Para la autora, el acto del perdón debe ser entendido como una purga personal. “El perdón es para mí. Es para que yo sane y me lo quite de dentro del cuerpo, de la piel, del recuerdo, del olor. Quiero que se vaya de mi vida. Para eso es el perdón. Pero eso no quiere decir que lo disculpe. Porque yo no quiero estar llena de enojo ni de rabia ni resentimiento, porque no quiero que me destruya su presencia. Y creo que eso me acerca a la ternura”, señala la escritora.
Esta ternura se traduce en un mapa de afectos heredados de una línea de mujeres sabias, y se expande hacia la autonomía del cuerpo femenino. Al recrear las protestas reales de los colectivos de mujeres de los setenta, la autora recuerda que México fue punta de lanza en derechos reproductivos gracias a un feminismo comunitario y de a pie, una vertiente popular que utilizaba los recursos locales y la herbolaria, y que posteriormente quedó invisibilizada ante la hegemonía del feminismo occidental y académico.
Un halcón bajo mi ventana tiende un puente histórico para comprender las crisis del presente. Cacho defiende que el admirable fenómeno contemporáneo de las madres buscadoras en México no surgió de la nada, sino que es heredero de las luchas de los años setenta. “Ellas son gracias a las mujeres que en 1974 empezaron a buscar a sus hijos y a sus hijas, salieron a las calles y empezaron a enfrentar a los militares, se metieron a Lecumberri, se metieron a los archivos, empezaron a robar documentación para poder entenderlo. Todas esas mujeres son las que lograron que estas buscadoras existan”, defiende.
La novela desmonta el mito de la madre sumisa oculta tras un rebozo, reemplazándolo por la figura de la madre que levanta el puño y exige dignidad. “Las mujeres sabemos que los derechos ganados no son permanentes. Tenemos que sostenerlos continuamente”, apunta Cacho, para quien escribir este texto fue una manera sanadora de volver a colocar en su cuerpo la certeza de que sigue viva gracias a la solidaridad de las redes de mujeres y periodistas mexicanas que nunca la dejaron sola en el exilio.

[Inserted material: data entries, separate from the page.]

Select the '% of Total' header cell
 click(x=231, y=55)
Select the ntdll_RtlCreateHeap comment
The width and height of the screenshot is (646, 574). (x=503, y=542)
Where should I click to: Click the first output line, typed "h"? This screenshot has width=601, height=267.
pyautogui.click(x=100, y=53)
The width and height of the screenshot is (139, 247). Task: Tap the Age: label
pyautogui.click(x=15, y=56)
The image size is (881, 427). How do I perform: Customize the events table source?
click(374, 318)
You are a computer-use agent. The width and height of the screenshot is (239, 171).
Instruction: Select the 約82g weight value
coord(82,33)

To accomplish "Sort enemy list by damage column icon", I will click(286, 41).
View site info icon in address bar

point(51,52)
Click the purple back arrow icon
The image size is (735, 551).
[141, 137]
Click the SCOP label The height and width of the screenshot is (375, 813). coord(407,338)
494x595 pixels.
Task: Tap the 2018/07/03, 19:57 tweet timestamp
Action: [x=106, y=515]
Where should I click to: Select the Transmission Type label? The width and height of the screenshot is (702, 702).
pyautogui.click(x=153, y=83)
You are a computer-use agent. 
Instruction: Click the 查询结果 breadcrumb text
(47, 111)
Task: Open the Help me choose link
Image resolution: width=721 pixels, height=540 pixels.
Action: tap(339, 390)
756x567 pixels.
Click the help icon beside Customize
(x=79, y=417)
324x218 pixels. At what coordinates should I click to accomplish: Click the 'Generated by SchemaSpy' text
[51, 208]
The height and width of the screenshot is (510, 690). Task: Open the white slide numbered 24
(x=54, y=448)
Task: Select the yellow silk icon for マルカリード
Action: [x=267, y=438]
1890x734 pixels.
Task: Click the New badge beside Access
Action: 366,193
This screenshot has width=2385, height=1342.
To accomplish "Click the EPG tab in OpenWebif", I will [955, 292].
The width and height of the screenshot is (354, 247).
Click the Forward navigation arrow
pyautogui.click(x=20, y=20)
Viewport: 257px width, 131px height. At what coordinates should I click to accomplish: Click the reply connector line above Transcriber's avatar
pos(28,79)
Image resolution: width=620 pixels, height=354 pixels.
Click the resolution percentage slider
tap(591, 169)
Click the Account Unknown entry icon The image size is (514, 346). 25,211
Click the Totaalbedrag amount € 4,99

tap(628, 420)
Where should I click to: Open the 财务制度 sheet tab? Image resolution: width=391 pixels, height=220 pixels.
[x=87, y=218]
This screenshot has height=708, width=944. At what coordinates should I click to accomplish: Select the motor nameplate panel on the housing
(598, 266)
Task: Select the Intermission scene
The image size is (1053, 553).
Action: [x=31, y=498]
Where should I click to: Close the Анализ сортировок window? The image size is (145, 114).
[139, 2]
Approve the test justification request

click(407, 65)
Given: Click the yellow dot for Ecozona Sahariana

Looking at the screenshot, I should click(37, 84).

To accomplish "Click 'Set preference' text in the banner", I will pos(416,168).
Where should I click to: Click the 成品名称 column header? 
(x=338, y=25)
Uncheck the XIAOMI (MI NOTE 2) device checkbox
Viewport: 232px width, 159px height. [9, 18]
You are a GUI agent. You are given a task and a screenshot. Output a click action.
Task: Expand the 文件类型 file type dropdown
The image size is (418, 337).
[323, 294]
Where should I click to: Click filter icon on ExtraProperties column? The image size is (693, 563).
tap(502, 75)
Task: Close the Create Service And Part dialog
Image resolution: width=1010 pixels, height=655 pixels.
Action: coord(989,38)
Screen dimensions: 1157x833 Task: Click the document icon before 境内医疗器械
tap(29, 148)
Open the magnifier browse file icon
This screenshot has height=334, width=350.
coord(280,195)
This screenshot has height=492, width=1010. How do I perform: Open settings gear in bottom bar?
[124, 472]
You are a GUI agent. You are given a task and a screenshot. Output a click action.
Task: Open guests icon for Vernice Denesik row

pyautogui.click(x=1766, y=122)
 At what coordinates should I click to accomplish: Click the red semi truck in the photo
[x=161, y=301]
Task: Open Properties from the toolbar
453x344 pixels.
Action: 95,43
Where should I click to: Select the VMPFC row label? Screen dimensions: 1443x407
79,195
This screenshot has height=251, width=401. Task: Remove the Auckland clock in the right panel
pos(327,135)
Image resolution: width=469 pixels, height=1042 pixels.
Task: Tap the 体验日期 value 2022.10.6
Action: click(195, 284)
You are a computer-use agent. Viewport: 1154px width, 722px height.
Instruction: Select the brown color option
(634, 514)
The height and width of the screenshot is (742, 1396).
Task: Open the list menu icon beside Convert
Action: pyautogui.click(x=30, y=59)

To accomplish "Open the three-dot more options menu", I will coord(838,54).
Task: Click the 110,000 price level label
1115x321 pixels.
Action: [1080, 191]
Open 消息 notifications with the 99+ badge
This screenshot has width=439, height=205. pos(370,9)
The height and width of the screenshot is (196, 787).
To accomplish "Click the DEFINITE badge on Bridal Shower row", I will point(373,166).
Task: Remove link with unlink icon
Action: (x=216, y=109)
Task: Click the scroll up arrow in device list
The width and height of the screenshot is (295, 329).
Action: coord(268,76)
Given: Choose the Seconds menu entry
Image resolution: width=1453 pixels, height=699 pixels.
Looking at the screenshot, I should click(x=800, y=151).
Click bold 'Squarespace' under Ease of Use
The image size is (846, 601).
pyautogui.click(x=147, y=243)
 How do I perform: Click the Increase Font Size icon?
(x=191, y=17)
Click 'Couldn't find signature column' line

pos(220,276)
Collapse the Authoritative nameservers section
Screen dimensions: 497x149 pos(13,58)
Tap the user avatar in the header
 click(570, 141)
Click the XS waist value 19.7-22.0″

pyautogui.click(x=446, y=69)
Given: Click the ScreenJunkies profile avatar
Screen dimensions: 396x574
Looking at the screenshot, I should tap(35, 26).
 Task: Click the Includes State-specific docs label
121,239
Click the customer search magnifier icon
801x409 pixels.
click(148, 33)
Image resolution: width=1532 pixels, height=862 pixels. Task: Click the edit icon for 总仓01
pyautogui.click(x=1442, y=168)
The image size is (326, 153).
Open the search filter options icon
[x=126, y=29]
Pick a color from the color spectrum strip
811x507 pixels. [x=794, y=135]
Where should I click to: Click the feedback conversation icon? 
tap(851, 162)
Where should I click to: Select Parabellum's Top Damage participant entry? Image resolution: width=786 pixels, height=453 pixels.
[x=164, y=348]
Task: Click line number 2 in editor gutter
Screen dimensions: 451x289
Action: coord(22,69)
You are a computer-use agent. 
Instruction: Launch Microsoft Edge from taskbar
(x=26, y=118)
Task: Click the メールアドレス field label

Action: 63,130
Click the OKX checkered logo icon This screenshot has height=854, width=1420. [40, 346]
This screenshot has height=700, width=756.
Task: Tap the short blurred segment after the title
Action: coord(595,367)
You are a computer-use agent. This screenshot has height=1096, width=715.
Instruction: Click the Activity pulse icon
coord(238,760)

Cacho ha entregado una obra indispensable que celebra la amistad, el acompañamiento genuino y la convicción de que las batallas del pasado siguen construyendo el suelo sobre el cual caminan quienes vienen delante. Un halcón bajo mi ventana demuestra que la memoria es el arma más poderosa contra el olvido y que la ternura, cuando es revolucionaria, es capaz de resquebrajar las ventanas del poder más absoluto.